**Work item**
Each record should be copied exactly, and none of them omitted.

Records to process: Begin

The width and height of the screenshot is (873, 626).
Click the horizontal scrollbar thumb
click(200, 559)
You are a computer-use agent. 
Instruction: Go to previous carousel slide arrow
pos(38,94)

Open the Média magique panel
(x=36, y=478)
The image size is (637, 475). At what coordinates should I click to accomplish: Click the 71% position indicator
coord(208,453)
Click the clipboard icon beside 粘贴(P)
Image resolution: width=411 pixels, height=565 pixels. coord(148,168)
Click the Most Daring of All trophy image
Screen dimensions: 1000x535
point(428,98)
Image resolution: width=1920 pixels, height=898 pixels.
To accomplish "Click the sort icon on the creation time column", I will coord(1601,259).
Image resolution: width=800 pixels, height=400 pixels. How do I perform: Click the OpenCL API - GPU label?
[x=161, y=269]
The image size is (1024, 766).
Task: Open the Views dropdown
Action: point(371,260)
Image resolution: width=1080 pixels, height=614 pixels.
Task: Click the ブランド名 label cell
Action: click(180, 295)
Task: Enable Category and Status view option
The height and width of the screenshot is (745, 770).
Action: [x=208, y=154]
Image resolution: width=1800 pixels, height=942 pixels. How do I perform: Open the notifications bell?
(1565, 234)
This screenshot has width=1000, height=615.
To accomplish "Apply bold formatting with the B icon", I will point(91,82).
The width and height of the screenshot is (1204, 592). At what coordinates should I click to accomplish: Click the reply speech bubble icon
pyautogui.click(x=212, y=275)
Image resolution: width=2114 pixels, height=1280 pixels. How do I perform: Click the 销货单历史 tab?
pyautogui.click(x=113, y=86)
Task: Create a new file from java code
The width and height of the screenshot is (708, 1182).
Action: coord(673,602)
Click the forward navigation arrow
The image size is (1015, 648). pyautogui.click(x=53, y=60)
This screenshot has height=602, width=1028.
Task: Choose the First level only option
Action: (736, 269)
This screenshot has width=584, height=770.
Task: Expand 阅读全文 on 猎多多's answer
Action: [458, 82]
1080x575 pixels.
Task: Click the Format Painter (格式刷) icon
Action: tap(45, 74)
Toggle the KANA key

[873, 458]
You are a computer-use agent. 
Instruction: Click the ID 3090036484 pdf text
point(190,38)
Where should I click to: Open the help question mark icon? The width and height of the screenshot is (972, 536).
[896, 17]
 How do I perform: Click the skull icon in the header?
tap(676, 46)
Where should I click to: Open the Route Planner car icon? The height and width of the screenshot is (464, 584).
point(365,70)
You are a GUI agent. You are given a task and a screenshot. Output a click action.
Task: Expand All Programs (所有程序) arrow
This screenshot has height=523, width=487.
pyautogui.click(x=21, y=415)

Records to process: End

**Completed task**
The width and height of the screenshot is (873, 626).
Click the horizontal scrollbar thumb
click(200, 559)
You are a computer-use agent. 
Instruction: Go to previous carousel slide arrow
pos(38,94)

Open the Média magique panel
(x=36, y=478)
The image size is (637, 475). At what coordinates should I click to accomplish: Click the 71% position indicator
coord(208,453)
Click the clipboard icon beside 粘贴(P)
Image resolution: width=411 pixels, height=565 pixels. coord(148,168)
Click the Most Daring of All trophy image
Screen dimensions: 1000x535
point(428,98)
Image resolution: width=1920 pixels, height=898 pixels.
To accomplish "Click the sort icon on the creation time column", I will coord(1601,259).
Image resolution: width=800 pixels, height=400 pixels. How do I perform: Click the OpenCL API - GPU label?
[x=161, y=269]
The image size is (1024, 766).
Task: Open the Views dropdown
Action: point(371,260)
Image resolution: width=1080 pixels, height=614 pixels.
Task: Click the ブランド名 label cell
Action: click(180, 295)
Task: Enable Category and Status view option
The height and width of the screenshot is (745, 770).
Action: [x=208, y=154]
Image resolution: width=1800 pixels, height=942 pixels. How do I perform: Open the notifications bell?
(1565, 234)
This screenshot has width=1000, height=615.
To accomplish "Apply bold formatting with the B icon", I will point(91,82).
The width and height of the screenshot is (1204, 592). At what coordinates should I click to accomplish: Click the reply speech bubble icon
pyautogui.click(x=212, y=275)
Image resolution: width=2114 pixels, height=1280 pixels. How do I perform: Click the 销货单历史 tab?
pyautogui.click(x=113, y=86)
Task: Create a new file from java code
The width and height of the screenshot is (708, 1182).
Action: coord(673,602)
Click the forward navigation arrow
The image size is (1015, 648). pyautogui.click(x=53, y=60)
This screenshot has height=602, width=1028.
Task: Choose the First level only option
Action: (736, 269)
This screenshot has width=584, height=770.
Task: Expand 阅读全文 on 猎多多's answer
Action: [458, 82]
1080x575 pixels.
Task: Click the Format Painter (格式刷) icon
Action: tap(45, 74)
Toggle the KANA key

[873, 458]
You are a computer-use agent. 
Instruction: Click the ID 3090036484 pdf text
point(190,38)
Where should I click to: Open the help question mark icon? The width and height of the screenshot is (972, 536).
[896, 17]
 How do I perform: Click the skull icon in the header?
tap(676, 46)
Where should I click to: Open the Route Planner car icon? The height and width of the screenshot is (464, 584).
point(365,70)
You are a GUI agent. You are given a task and a screenshot. Output a click action.
Task: Expand All Programs (所有程序) arrow
This screenshot has height=523, width=487.
pyautogui.click(x=21, y=415)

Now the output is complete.